## INSTRUCTIONS TO FOLLOW
Rewrite the lines below with every "GUI agent" changed to "interface agent", leaving everything else unchanged.

* Start DATASET ROWS *

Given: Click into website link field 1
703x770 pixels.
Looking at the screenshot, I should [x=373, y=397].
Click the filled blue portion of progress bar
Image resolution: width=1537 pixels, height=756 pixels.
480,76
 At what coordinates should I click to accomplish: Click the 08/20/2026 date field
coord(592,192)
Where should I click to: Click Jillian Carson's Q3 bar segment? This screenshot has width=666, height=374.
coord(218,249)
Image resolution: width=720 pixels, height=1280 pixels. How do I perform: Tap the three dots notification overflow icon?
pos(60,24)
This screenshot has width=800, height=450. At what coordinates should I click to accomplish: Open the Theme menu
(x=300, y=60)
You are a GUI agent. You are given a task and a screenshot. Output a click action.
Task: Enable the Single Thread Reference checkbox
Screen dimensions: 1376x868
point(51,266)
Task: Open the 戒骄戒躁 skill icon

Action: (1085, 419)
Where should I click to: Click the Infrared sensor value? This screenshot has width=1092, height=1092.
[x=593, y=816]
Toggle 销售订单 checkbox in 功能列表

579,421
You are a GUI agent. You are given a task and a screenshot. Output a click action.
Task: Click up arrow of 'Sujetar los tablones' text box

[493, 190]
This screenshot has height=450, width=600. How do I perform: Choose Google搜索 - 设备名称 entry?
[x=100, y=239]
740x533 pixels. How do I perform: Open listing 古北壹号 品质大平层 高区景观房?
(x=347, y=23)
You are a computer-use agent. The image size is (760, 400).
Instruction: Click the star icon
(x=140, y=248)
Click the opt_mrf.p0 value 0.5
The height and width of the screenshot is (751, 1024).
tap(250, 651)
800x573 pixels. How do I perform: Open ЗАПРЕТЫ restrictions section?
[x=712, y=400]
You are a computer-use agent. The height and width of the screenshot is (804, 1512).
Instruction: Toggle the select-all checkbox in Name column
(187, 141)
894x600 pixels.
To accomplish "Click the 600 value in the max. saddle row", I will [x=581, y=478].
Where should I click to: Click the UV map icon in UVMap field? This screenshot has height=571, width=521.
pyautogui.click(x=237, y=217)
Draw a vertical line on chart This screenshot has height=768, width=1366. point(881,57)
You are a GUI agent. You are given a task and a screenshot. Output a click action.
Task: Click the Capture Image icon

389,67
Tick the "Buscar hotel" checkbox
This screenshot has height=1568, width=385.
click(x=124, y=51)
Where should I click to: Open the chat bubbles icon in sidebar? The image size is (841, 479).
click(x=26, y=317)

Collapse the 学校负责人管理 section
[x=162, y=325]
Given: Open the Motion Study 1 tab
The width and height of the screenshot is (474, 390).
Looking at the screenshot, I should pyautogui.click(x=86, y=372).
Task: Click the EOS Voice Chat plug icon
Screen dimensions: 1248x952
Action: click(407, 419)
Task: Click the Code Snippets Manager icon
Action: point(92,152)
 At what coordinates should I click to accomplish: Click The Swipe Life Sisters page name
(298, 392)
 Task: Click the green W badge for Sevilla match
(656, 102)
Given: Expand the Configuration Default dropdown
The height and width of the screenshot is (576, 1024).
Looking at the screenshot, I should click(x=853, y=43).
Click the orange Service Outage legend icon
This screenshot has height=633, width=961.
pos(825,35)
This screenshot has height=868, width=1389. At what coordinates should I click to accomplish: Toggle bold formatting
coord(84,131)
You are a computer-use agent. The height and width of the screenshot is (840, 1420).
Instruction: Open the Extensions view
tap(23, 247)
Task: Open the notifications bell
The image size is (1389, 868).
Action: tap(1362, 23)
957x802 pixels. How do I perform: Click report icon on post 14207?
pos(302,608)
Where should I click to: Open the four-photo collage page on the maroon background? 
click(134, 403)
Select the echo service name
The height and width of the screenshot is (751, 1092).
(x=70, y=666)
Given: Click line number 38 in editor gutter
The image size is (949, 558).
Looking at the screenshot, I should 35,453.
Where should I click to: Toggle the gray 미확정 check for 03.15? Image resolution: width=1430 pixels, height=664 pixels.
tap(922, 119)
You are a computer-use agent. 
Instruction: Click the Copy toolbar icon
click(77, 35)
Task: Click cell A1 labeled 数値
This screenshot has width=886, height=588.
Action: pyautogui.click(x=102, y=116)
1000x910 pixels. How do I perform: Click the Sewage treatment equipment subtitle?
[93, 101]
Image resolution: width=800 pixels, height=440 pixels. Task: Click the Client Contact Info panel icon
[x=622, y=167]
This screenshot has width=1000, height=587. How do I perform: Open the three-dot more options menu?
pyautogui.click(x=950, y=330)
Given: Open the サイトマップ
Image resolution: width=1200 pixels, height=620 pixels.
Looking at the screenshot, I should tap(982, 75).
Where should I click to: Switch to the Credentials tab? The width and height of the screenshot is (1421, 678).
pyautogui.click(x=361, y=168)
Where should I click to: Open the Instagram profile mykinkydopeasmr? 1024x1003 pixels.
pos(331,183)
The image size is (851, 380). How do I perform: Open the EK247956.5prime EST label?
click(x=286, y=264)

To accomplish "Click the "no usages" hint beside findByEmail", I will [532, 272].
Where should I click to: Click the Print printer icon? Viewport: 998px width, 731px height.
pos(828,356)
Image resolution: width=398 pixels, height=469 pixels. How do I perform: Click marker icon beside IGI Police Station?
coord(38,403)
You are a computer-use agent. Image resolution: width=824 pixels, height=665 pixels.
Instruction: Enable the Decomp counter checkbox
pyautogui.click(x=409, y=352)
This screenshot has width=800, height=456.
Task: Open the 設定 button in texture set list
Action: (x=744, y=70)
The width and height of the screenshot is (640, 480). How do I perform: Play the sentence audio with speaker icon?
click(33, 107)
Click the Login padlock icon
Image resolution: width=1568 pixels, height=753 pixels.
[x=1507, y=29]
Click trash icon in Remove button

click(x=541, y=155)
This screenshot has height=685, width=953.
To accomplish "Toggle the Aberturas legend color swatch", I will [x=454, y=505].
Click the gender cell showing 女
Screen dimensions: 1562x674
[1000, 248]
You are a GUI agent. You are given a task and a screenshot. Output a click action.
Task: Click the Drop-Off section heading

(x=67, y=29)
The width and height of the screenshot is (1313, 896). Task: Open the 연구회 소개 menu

* End DATASET ROWS *

## REPLY TO THE TASK
Given: Click into website link field 1
703x770 pixels.
Looking at the screenshot, I should [x=373, y=397].
Click the filled blue portion of progress bar
Image resolution: width=1537 pixels, height=756 pixels.
480,76
 At what coordinates should I click to accomplish: Click the 08/20/2026 date field
coord(592,192)
Where should I click to: Click Jillian Carson's Q3 bar segment? This screenshot has width=666, height=374.
coord(218,249)
Image resolution: width=720 pixels, height=1280 pixels. How do I perform: Tap the three dots notification overflow icon?
pos(60,24)
This screenshot has width=800, height=450. At what coordinates should I click to accomplish: Open the Theme menu
(x=300, y=60)
You are a interface agent. You are given a task and a screenshot. Output a click action.
Task: Enable the Single Thread Reference checkbox
Screen dimensions: 1376x868
point(51,266)
Task: Open the 戒骄戒躁 skill icon

Action: (1085, 419)
Where should I click to: Click the Infrared sensor value? This screenshot has width=1092, height=1092.
[x=593, y=816]
Toggle 销售订单 checkbox in 功能列表

579,421
You are a interface agent. You are given a task and a screenshot. Output a click action.
Task: Click up arrow of 'Sujetar los tablones' text box

[493, 190]
This screenshot has height=450, width=600. How do I perform: Choose Google搜索 - 设备名称 entry?
[x=100, y=239]
740x533 pixels. How do I perform: Open listing 古北壹号 品质大平层 高区景观房?
(x=347, y=23)
You are a computer-use agent. The image size is (760, 400).
Instruction: Click the star icon
(x=140, y=248)
Click the opt_mrf.p0 value 0.5
The height and width of the screenshot is (751, 1024).
tap(250, 651)
800x573 pixels. How do I perform: Open ЗАПРЕТЫ restrictions section?
[x=712, y=400]
You are a computer-use agent. The height and width of the screenshot is (804, 1512).
Instruction: Toggle the select-all checkbox in Name column
(187, 141)
894x600 pixels.
To accomplish "Click the 600 value in the max. saddle row", I will [x=581, y=478].
Where should I click to: Click the UV map icon in UVMap field? This screenshot has height=571, width=521.
pyautogui.click(x=237, y=217)
Draw a vertical line on chart This screenshot has height=768, width=1366. point(881,57)
You are a interface agent. You are given a task and a screenshot. Output a click action.
Task: Click the Capture Image icon

389,67
Tick the "Buscar hotel" checkbox
This screenshot has height=1568, width=385.
click(x=124, y=51)
Where should I click to: Open the chat bubbles icon in sidebar? The image size is (841, 479).
click(x=26, y=317)

Collapse the 学校负责人管理 section
[x=162, y=325]
Given: Open the Motion Study 1 tab
The width and height of the screenshot is (474, 390).
Looking at the screenshot, I should pyautogui.click(x=86, y=372).
Task: Click the EOS Voice Chat plug icon
Screen dimensions: 1248x952
Action: click(407, 419)
Task: Click the Code Snippets Manager icon
Action: point(92,152)
 At what coordinates should I click to accomplish: Click The Swipe Life Sisters page name
(298, 392)
 Task: Click the green W badge for Sevilla match
(656, 102)
Given: Expand the Configuration Default dropdown
The height and width of the screenshot is (576, 1024).
Looking at the screenshot, I should click(x=853, y=43).
Click the orange Service Outage legend icon
This screenshot has height=633, width=961.
pos(825,35)
This screenshot has height=868, width=1389. At what coordinates should I click to accomplish: Toggle bold formatting
coord(84,131)
You are a computer-use agent. The height and width of the screenshot is (840, 1420).
Instruction: Open the Extensions view
tap(23, 247)
Task: Open the notifications bell
The image size is (1389, 868).
Action: tap(1362, 23)
957x802 pixels. How do I perform: Click report icon on post 14207?
pos(302,608)
Where should I click to: Open the four-photo collage page on the maroon background? 
click(134, 403)
Select the echo service name
The height and width of the screenshot is (751, 1092).
(x=70, y=666)
Given: Click line number 38 in editor gutter
The image size is (949, 558).
Looking at the screenshot, I should 35,453.
Where should I click to: Toggle the gray 미확정 check for 03.15? Image resolution: width=1430 pixels, height=664 pixels.
tap(922, 119)
You are a computer-use agent. 
Instruction: Click the Copy toolbar icon
click(77, 35)
Task: Click cell A1 labeled 数値
This screenshot has width=886, height=588.
Action: pyautogui.click(x=102, y=116)
1000x910 pixels. How do I perform: Click the Sewage treatment equipment subtitle?
[93, 101]
Image resolution: width=800 pixels, height=440 pixels. Task: Click the Client Contact Info panel icon
[x=622, y=167]
This screenshot has width=1000, height=587. How do I perform: Open the three-dot more options menu?
pyautogui.click(x=950, y=330)
Given: Open the サイトマップ
Image resolution: width=1200 pixels, height=620 pixels.
Looking at the screenshot, I should tap(982, 75).
Where should I click to: Switch to the Credentials tab? The width and height of the screenshot is (1421, 678).
pyautogui.click(x=361, y=168)
Where should I click to: Open the Instagram profile mykinkydopeasmr? 1024x1003 pixels.
pos(331,183)
The image size is (851, 380). How do I perform: Open the EK247956.5prime EST label?
click(x=286, y=264)

To accomplish "Click the "no usages" hint beside findByEmail", I will [532, 272].
Where should I click to: Click the Print printer icon? Viewport: 998px width, 731px height.
pos(828,356)
Image resolution: width=398 pixels, height=469 pixels. How do I perform: Click marker icon beside IGI Police Station?
coord(38,403)
You are a computer-use agent. Image resolution: width=824 pixels, height=665 pixels.
Instruction: Enable the Decomp counter checkbox
pyautogui.click(x=409, y=352)
This screenshot has width=800, height=456.
Task: Open the 設定 button in texture set list
Action: (x=744, y=70)
The width and height of the screenshot is (640, 480). How do I perform: Play the sentence audio with speaker icon?
click(33, 107)
Click the Login padlock icon
Image resolution: width=1568 pixels, height=753 pixels.
[x=1507, y=29]
Click trash icon in Remove button

click(x=541, y=155)
This screenshot has height=685, width=953.
To accomplish "Toggle the Aberturas legend color swatch", I will [x=454, y=505].
Click the gender cell showing 女
Screen dimensions: 1562x674
[1000, 248]
You are a interface agent. You are given a task and a screenshot. Output a click action.
Task: Click the Drop-Off section heading

(x=67, y=29)
The width and height of the screenshot is (1313, 896). Task: Open the 연구회 소개 menu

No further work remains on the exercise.